OrdinalEncoder does not work with HistGradientBoostingClassifier when there are NULLs #25627

KeithEdmondsMcK · 2023-02-16T21:16:34Z

Describe the bug

If you use the ordinal encoder when there is NULLS you need to put them to a Negative Value otherwise you get. The following error

The used value for unknown_value is one of the values already used for encoding the seen categories.

For example this could be done as
OrdinalEncoder(handle_unknown='use_encoded_value', unknown_value=-1, encoded_missing_value=-1)
This later causes an issue when predict_proba() is run on the trained HistGradientBoostingClassifier.

OverflowError: can't convert negative value to npy_uint8

It seems odd to me that it can train but not predict

The super hackish way I have been getting around this is to just add one to the value. However, this means I need to do it out of the pipeline and make my code less clean.
train[categorical_features] = (train[categorical_features]+1).astype("category")

Steps/Code to Reproduce

#Modified from https://scikit-learn.org/stable/auto_examples/inspection/plot_partial_dependence.html
#This also happens in the classifier

from sklearn.datasets import fetch_openml
from sklearn.compose import ColumnTransformer
from sklearn.preprocessing import OrdinalEncoder
from time import time
from sklearn.pipeline import make_pipeline
from sklearn.ensemble import HistGradientBoostingRegressor
import numpy as np

bikes = fetch_openml("Bike_Sharing_Demand", version=2, as_frame=True, parser="pandas")
# Make an explicit copy to avoid "SettingWithCopyWarning" from pandas
X, y = bikes.data.copy(), bikes.target

X["weather"].replace(to_replace="heavy_rain", value=np.nan, inplace=True)

mask_training = X["year"] == 0.0
X = X.drop(columns=["year"])
X_train, y_train = X[mask_training], y[mask_training]
X_test, y_test = X[~mask_training], y[~mask_training]

numerical_features = ["temp","feel_temp","humidity","windspeed",
                      ]
categorical_features = X_train.columns.drop(numerical_features)

hgbdt_preprocessor = ColumnTransformer(
    transformers=[
        ("cat", OrdinalEncoder(handle_unknown='use_encoded_value', unknown_value=-1, encoded_missing_value=-1), categorical_features),
        ("num", "passthrough", numerical_features),
    ],
    sparse_threshold=1,
    verbose_feature_names_out=False
).set_output(transform="pandas")

» **PROVIDED DATA**:
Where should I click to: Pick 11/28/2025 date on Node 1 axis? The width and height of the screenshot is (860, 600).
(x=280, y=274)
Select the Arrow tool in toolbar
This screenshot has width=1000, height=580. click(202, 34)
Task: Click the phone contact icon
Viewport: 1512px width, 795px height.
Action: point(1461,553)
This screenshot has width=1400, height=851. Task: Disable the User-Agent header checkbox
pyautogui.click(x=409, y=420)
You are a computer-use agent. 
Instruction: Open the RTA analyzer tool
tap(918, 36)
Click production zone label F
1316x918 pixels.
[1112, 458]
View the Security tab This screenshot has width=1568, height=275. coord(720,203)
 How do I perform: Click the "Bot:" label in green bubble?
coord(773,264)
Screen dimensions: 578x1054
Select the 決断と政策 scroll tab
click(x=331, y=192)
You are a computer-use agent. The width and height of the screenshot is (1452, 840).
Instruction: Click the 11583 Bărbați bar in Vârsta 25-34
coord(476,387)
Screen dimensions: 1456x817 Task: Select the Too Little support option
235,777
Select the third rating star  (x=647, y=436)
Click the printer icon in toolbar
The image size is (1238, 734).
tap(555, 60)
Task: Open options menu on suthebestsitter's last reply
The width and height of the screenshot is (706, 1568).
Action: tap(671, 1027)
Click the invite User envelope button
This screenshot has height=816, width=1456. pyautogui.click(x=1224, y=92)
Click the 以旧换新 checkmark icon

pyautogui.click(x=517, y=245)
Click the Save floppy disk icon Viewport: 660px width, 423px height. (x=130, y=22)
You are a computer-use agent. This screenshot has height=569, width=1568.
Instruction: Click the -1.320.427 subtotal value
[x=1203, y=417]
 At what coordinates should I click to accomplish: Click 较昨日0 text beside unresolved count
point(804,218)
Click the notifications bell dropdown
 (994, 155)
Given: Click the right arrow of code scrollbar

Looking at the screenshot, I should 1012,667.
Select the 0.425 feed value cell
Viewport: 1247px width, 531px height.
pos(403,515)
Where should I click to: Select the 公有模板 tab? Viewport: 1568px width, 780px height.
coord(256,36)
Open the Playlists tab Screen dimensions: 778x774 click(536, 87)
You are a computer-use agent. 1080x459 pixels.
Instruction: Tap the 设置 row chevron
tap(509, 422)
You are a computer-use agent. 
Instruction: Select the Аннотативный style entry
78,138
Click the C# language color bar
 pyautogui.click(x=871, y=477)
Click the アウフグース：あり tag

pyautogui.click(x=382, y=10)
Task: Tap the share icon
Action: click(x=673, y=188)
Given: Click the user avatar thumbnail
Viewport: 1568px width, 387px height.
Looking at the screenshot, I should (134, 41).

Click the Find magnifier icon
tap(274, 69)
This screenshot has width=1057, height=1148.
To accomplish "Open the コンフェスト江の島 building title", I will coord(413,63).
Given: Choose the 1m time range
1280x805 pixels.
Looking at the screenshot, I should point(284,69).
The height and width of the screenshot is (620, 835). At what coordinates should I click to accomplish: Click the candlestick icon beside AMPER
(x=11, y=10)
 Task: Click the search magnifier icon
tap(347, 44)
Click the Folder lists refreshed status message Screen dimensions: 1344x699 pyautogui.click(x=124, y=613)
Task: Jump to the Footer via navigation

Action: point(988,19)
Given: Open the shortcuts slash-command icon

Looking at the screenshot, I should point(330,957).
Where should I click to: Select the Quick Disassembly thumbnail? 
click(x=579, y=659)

» **TASK A**: Reproduce the section of the OrdinalEncoder bug report that begins with the words containing "If you use the" and ends with "the trained HistGradientBoostingClassifier.".
» **TASK B**:
Answer these questions using the OrdinalEncoder bug report:
(i) What error is raised when predict_proba() is run on the trained classifier?
(ii) Which dataset does the reproduction code fetch with fetch_openml?
(iii) Which value in the "weather" column is replaced with NaN?
» **TASK C**: List every feature named in the numerical_features list of the OrdinalEncoder bug report's code.
The entries have nothing to do with the bug report.

» **TASK SOLUTION A**:
If you use the ordinal encoder when there is NULLS you need to put them to a Negative Value otherwise you get. The following error

The used value for unknown_value is one of the values already used for encoding the seen categories.

For example this could be done as
OrdinalEncoder(handle_unknown='use_encoded_value', unknown_value=-1, encoded_missing_value=-1)
This later causes an issue when predict_proba() is run on the trained HistGradientBoostingClassifier.

» **TASK SOLUTION B**:
(i) OverflowError: can't convert negative value to npy_uint8
(ii) "Bike_Sharing_Demand", version 2
(iii) "heavy_rain"

» **TASK SOLUTION C**: temp, feel_temp, humidity, windspeed